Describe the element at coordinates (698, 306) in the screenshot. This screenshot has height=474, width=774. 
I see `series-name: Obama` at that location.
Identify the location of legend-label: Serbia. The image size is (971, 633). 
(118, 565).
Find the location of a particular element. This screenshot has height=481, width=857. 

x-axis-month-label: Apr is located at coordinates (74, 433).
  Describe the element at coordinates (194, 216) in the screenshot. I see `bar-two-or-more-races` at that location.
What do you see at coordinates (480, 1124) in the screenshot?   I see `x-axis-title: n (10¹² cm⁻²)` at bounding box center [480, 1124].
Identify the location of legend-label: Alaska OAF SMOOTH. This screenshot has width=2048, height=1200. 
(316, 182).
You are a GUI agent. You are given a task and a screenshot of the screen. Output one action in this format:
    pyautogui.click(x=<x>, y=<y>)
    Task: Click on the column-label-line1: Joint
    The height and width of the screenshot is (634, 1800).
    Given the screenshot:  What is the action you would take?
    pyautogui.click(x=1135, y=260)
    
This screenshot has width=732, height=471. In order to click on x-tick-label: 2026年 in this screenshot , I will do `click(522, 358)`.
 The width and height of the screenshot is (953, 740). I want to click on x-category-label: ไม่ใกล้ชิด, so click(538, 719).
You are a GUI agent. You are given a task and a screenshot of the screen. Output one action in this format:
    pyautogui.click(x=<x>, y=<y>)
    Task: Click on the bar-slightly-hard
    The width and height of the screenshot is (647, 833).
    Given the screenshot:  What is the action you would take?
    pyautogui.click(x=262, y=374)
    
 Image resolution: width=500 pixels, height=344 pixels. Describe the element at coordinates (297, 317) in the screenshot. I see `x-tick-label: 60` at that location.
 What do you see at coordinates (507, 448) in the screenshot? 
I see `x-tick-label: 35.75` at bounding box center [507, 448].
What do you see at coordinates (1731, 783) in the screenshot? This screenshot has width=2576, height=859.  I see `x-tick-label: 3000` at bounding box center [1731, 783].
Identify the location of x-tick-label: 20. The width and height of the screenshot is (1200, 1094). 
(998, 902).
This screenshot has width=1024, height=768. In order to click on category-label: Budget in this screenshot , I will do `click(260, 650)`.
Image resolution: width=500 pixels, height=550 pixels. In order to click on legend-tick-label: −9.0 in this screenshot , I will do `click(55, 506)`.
****************************************
=== WORK TASK ===
Reproduce all of the records above, changing every "GUI agent" to "desktop agent" and leaving everything else as it is.

=== OUTPUT OF THE EXERCISE ===
Describe the element at coordinates (698, 306) in the screenshot. This screenshot has height=474, width=774. 
I see `series-name: Obama` at that location.
Identify the location of legend-label: Serbia. The image size is (971, 633). 
(118, 565).
Find the location of a particular element. This screenshot has height=481, width=857. 

x-axis-month-label: Apr is located at coordinates (74, 433).
  Describe the element at coordinates (194, 216) in the screenshot. I see `bar-two-or-more-races` at that location.
What do you see at coordinates (480, 1124) in the screenshot?   I see `x-axis-title: n (10¹² cm⁻²)` at bounding box center [480, 1124].
Identify the location of legend-label: Alaska OAF SMOOTH. This screenshot has width=2048, height=1200. 
(316, 182).
You are a desktop agent. You are given a task and a screenshot of the screen. Output one action in this format:
    pyautogui.click(x=<x>, y=<y>)
    Task: Click on the column-label-line1: Joint
    The height and width of the screenshot is (634, 1800).
    Given the screenshot:  What is the action you would take?
    pyautogui.click(x=1135, y=260)
    
This screenshot has width=732, height=471. In order to click on x-tick-label: 2026年 in this screenshot , I will do `click(522, 358)`.
 The width and height of the screenshot is (953, 740). I want to click on x-category-label: ไม่ใกล้ชิด, so click(538, 719).
You are a desktop agent. You are given a task and a screenshot of the screen. Output one action in this format:
    pyautogui.click(x=<x>, y=<y>)
    Task: Click on the bar-slightly-hard
    The width and height of the screenshot is (647, 833).
    Given the screenshot:  What is the action you would take?
    pyautogui.click(x=262, y=374)
    
 Image resolution: width=500 pixels, height=344 pixels. Describe the element at coordinates (297, 317) in the screenshot. I see `x-tick-label: 60` at that location.
 What do you see at coordinates (507, 448) in the screenshot? 
I see `x-tick-label: 35.75` at bounding box center [507, 448].
What do you see at coordinates (1731, 783) in the screenshot? This screenshot has width=2576, height=859.  I see `x-tick-label: 3000` at bounding box center [1731, 783].
Identify the location of x-tick-label: 20. The width and height of the screenshot is (1200, 1094). 
(998, 902).
This screenshot has width=1024, height=768. In order to click on category-label: Budget in this screenshot , I will do `click(260, 650)`.
Image resolution: width=500 pixels, height=550 pixels. In order to click on legend-tick-label: −9.0 in this screenshot , I will do `click(55, 506)`.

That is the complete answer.